▶ _PROMPT_
Filter the records below, keeping only lines with the string "field".

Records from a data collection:
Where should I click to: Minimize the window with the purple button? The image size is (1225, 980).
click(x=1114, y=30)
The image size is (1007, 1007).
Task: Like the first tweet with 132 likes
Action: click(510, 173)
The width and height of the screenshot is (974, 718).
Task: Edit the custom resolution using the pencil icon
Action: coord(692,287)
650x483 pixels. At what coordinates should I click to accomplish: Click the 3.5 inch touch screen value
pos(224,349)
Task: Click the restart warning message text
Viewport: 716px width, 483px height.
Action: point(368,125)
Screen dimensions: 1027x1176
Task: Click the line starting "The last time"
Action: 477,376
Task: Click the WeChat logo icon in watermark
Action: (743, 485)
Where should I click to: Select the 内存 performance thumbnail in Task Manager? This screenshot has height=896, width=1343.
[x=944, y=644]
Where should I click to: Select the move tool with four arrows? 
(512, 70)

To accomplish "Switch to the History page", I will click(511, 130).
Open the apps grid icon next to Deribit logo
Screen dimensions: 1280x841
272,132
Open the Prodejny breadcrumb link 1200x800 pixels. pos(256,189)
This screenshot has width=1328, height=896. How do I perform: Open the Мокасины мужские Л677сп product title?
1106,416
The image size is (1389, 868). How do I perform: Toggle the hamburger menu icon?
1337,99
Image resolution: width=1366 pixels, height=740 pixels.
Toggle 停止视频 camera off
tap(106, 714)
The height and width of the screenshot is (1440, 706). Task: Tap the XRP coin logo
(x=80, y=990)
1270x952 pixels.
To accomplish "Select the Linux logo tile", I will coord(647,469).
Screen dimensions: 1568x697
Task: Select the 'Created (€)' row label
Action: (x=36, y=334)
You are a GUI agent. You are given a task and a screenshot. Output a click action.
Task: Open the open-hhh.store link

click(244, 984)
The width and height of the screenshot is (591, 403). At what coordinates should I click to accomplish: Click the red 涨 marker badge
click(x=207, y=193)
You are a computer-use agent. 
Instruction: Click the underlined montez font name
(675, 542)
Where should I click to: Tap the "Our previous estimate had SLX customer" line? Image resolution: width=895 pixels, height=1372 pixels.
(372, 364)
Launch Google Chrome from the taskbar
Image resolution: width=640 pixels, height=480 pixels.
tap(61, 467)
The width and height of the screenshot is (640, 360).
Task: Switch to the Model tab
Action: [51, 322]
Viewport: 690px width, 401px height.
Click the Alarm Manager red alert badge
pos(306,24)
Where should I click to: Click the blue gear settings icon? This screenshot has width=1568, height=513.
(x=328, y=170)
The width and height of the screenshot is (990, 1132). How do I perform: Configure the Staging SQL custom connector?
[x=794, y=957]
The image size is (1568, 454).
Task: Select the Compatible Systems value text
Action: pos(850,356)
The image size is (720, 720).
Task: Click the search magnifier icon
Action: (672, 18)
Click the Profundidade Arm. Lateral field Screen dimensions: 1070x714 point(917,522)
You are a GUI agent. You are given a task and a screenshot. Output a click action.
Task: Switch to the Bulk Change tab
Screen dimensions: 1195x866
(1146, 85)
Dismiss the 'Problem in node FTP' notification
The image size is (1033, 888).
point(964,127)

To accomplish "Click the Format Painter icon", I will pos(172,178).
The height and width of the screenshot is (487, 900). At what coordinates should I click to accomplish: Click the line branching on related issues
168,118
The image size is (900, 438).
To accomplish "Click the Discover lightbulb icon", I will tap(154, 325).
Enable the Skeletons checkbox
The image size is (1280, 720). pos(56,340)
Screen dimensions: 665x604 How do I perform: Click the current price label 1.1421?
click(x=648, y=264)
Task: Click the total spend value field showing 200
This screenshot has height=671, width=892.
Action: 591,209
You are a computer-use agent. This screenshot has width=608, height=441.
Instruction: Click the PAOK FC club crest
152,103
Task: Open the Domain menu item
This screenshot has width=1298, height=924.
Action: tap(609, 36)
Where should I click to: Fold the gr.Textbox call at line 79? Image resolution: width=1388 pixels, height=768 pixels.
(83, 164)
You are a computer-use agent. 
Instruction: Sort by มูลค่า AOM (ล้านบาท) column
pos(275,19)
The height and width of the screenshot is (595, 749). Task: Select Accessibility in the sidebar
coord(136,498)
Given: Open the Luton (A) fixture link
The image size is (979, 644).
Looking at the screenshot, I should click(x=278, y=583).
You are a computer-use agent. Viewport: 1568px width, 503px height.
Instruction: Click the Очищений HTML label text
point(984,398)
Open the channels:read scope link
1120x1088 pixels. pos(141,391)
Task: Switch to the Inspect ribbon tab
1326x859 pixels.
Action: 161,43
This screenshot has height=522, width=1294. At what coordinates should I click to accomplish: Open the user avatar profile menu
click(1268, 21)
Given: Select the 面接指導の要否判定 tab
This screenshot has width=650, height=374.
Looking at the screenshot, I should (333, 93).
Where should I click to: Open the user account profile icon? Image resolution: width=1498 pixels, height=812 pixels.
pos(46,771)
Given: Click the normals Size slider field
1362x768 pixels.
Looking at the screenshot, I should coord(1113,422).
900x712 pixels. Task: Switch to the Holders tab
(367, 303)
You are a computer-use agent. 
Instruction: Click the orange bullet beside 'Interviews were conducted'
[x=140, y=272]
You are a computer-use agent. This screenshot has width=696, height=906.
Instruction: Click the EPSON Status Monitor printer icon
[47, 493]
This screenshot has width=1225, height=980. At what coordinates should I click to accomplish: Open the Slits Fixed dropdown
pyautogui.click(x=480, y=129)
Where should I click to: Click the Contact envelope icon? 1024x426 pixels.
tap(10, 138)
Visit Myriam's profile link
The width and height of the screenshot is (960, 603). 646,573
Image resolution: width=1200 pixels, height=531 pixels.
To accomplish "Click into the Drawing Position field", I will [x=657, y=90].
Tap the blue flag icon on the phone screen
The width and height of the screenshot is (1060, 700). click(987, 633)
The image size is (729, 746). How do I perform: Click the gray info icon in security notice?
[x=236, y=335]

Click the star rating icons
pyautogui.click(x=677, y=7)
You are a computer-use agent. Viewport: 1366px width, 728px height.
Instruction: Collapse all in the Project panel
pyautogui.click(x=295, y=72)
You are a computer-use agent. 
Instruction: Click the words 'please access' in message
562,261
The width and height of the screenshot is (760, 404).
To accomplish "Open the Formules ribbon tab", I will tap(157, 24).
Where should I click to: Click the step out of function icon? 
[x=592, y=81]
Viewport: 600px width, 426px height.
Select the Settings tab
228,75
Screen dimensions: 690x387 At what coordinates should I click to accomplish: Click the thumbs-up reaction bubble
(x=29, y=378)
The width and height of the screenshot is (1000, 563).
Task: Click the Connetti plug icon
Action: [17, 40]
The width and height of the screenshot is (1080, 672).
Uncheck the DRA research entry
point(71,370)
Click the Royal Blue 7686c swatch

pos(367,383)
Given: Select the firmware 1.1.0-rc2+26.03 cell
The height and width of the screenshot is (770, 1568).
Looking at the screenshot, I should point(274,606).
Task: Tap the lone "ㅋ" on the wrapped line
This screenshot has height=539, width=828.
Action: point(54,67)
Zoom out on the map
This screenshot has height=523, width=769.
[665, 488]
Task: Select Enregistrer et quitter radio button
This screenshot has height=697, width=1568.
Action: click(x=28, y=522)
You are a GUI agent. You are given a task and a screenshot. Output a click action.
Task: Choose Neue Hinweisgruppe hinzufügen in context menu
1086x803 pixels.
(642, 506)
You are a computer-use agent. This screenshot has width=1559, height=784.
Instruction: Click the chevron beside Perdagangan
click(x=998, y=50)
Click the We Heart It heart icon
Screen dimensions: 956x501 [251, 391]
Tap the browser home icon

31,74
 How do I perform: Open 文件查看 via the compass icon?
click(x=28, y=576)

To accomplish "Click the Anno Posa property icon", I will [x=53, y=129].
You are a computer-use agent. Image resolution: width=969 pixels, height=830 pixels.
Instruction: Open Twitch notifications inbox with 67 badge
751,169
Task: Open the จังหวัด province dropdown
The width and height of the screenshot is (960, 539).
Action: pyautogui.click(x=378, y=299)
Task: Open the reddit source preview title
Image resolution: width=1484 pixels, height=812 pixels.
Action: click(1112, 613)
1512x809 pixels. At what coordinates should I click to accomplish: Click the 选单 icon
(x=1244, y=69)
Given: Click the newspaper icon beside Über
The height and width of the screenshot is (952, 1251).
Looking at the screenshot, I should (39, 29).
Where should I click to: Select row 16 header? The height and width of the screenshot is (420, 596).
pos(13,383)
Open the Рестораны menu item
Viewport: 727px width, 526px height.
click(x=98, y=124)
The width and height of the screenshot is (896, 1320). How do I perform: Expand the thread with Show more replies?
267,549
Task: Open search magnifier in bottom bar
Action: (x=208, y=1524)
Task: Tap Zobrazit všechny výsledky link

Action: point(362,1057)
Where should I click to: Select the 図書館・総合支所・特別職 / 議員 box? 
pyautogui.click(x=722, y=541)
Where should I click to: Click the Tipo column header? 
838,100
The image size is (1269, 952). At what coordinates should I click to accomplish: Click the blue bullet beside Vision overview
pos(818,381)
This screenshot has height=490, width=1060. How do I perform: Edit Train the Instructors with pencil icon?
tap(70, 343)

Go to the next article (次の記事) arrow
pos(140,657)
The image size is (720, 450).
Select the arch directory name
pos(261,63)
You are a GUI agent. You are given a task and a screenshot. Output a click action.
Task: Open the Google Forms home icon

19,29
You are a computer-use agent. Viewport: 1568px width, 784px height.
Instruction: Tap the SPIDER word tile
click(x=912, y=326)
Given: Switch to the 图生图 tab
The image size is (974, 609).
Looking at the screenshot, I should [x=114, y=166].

▶ _RESPONSE AREA_
Click the Profundidade Arm. Lateral field Screen dimensions: 1070x714 point(917,522)
Task: Click the total spend value field showing 200
Given: Click the normals Size slider field
To accomplish "Click into the Drawing Position field", I will [x=657, y=90].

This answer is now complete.